Defense Minister Ehud Barak
declared Wednesday that 2012 is "the year of the fight against the Iranian nuclear program."
In a meeting with military analysts and correspondents, Barak said that the economic and diplomatic sanctions imposed on the Islamic Republic are working but that it has yet to be seen whether they will achieve a true compromise that will halt Tehran's nuclear program.
Barak was referring to a meeting between representatives of the six world powers and Iran officials set to take place in Turkey on April 13-14. "We are waiting for the results of the negotiations," he said. "We will be following the talks to make sure Iran isn't using negotiations to stall for time to advance its nuclear program."
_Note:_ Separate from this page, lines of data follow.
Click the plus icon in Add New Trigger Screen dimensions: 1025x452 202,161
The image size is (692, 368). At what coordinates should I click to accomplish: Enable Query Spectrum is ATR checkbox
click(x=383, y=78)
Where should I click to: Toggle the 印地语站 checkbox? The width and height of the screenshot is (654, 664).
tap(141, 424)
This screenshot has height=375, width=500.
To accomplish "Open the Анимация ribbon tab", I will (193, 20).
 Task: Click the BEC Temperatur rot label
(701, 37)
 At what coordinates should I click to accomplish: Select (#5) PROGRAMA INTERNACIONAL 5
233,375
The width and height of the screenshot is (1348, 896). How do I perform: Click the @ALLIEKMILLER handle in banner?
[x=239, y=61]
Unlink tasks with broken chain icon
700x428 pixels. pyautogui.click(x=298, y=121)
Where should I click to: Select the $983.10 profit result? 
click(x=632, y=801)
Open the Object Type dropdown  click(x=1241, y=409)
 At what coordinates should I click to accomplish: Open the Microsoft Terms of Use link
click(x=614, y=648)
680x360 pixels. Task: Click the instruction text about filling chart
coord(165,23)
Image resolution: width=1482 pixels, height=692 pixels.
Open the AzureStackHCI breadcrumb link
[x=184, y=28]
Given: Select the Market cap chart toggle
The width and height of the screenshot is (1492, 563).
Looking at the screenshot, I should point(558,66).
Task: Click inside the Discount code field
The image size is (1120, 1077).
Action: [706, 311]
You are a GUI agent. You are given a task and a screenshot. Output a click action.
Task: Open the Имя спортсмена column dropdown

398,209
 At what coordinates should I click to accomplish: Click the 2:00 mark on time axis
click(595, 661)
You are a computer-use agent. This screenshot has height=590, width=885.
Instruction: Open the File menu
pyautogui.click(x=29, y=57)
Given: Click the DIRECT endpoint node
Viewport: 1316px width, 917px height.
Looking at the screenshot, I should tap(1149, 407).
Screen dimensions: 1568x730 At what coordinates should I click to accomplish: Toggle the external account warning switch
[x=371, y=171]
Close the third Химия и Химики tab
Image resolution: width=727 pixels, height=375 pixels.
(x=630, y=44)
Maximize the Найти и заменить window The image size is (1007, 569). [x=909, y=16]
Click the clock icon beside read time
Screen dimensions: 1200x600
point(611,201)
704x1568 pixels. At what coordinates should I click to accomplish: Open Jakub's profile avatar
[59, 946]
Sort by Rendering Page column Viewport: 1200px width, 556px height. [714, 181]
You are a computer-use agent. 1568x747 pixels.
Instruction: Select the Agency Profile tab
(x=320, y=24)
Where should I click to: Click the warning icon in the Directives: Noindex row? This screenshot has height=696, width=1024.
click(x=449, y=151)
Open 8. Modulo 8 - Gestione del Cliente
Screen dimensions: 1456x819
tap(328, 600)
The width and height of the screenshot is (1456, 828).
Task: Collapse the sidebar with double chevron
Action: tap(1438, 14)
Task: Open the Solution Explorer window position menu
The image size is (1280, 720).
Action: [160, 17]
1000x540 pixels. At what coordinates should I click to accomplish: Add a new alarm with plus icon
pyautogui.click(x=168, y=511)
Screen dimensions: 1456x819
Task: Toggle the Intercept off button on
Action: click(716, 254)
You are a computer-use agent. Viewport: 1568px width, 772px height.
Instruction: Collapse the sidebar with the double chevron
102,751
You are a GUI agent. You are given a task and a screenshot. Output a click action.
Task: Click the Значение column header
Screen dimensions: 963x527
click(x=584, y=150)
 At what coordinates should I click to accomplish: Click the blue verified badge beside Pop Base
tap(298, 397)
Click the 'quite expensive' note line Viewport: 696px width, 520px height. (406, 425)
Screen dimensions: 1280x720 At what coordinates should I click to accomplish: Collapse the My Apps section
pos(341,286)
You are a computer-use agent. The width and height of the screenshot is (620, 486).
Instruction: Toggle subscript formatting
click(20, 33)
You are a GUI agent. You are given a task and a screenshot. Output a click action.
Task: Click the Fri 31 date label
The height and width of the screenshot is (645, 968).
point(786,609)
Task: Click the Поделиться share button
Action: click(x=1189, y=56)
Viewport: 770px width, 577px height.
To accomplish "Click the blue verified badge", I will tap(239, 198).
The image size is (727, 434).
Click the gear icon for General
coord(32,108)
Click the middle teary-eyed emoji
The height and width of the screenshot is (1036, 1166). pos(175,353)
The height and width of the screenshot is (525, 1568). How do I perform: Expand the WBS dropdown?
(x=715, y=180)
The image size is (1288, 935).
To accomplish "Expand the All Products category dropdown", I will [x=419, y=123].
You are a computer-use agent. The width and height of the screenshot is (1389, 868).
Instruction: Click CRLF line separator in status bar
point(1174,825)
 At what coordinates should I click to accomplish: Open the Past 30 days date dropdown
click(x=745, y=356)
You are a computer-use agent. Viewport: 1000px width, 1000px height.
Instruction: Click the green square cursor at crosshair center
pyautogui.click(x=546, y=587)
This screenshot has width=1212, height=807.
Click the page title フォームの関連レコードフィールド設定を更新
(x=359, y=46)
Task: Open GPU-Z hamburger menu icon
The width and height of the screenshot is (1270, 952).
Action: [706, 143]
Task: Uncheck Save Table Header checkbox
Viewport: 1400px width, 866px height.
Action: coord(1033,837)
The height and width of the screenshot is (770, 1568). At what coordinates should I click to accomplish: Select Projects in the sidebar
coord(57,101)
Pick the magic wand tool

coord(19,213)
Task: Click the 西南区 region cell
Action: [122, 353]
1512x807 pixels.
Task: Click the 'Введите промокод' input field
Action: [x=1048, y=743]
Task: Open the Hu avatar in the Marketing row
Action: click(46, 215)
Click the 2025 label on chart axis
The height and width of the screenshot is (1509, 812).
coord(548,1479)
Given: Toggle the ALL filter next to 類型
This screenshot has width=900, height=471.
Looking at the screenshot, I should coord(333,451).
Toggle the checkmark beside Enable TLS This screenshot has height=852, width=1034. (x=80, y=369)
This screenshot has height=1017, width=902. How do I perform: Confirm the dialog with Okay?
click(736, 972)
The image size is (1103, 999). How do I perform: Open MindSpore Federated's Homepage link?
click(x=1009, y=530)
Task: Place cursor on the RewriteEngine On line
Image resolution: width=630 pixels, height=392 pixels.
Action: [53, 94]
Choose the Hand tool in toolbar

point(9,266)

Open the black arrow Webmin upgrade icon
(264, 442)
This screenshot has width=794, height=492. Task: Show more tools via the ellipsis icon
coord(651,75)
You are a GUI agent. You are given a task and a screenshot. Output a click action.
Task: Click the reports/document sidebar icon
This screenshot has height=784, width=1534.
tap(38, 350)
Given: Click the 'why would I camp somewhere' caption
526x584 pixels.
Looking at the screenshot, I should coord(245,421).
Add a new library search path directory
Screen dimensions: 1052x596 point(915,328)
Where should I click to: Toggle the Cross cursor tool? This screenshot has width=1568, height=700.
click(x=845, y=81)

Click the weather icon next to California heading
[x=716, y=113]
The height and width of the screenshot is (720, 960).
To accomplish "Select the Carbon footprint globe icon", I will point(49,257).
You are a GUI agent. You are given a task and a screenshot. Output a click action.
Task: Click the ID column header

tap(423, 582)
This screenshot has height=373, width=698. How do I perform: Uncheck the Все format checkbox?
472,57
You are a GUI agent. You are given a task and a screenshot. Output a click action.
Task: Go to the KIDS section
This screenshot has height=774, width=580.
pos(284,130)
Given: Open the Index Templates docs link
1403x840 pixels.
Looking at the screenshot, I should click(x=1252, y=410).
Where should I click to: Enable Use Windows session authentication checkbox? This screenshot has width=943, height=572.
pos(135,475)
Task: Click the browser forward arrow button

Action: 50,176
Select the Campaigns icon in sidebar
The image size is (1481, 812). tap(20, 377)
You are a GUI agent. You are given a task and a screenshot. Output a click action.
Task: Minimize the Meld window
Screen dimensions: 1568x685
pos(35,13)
Barak said that time was running out as Iran continues to enrich uranium and store it in underground facilities. "Israel is prepared to wait for the negotiations' results before it decides on a course of action. It's not a matter of weeks, but not of years either," he said, reiterating Prime Minister Benjamin Netanyahu's position.
The defense minister also addressed the Palestinian issue. He said that the calm in the West Bank is temporary and should not be taken for granted.
Barak claimed that there are signs of growing unrest among the Palestinians and that the state of calm in the West Bank depends on "how much support and aid we can give them and to what extent Fatah remains committed to non-violence."
He further added, "It is in Israel's interest to reach a settlement with the Palestinians, a two-state solution and a ground-up process of building a Palestinian state led by Salam Fayyad."
Addressing the Home Front's state of preparedness, he noted that the "US is standing by us in an exceptional way and will help us purchase more Iron Dome and Magic Wand systems as well as cruise missiles which could dramatically improve Home Front protection."
Asked about US-Israel relations, Barak said that the two nations share an intimate understanding that isn't always reflected in formal agreement. Nevertheless, he stressed that Israel cannot entrust decisions critical to its future and security in the hands of others, "even friends like the US."
Barak also addressed the threat from the north. He said that should Hezbollah use high-trajectory weapons against Israel in a future conflict, Israel will not hesitate to use great force against Lebanon's state infrastructure. "Hezbollah knows this," he noted.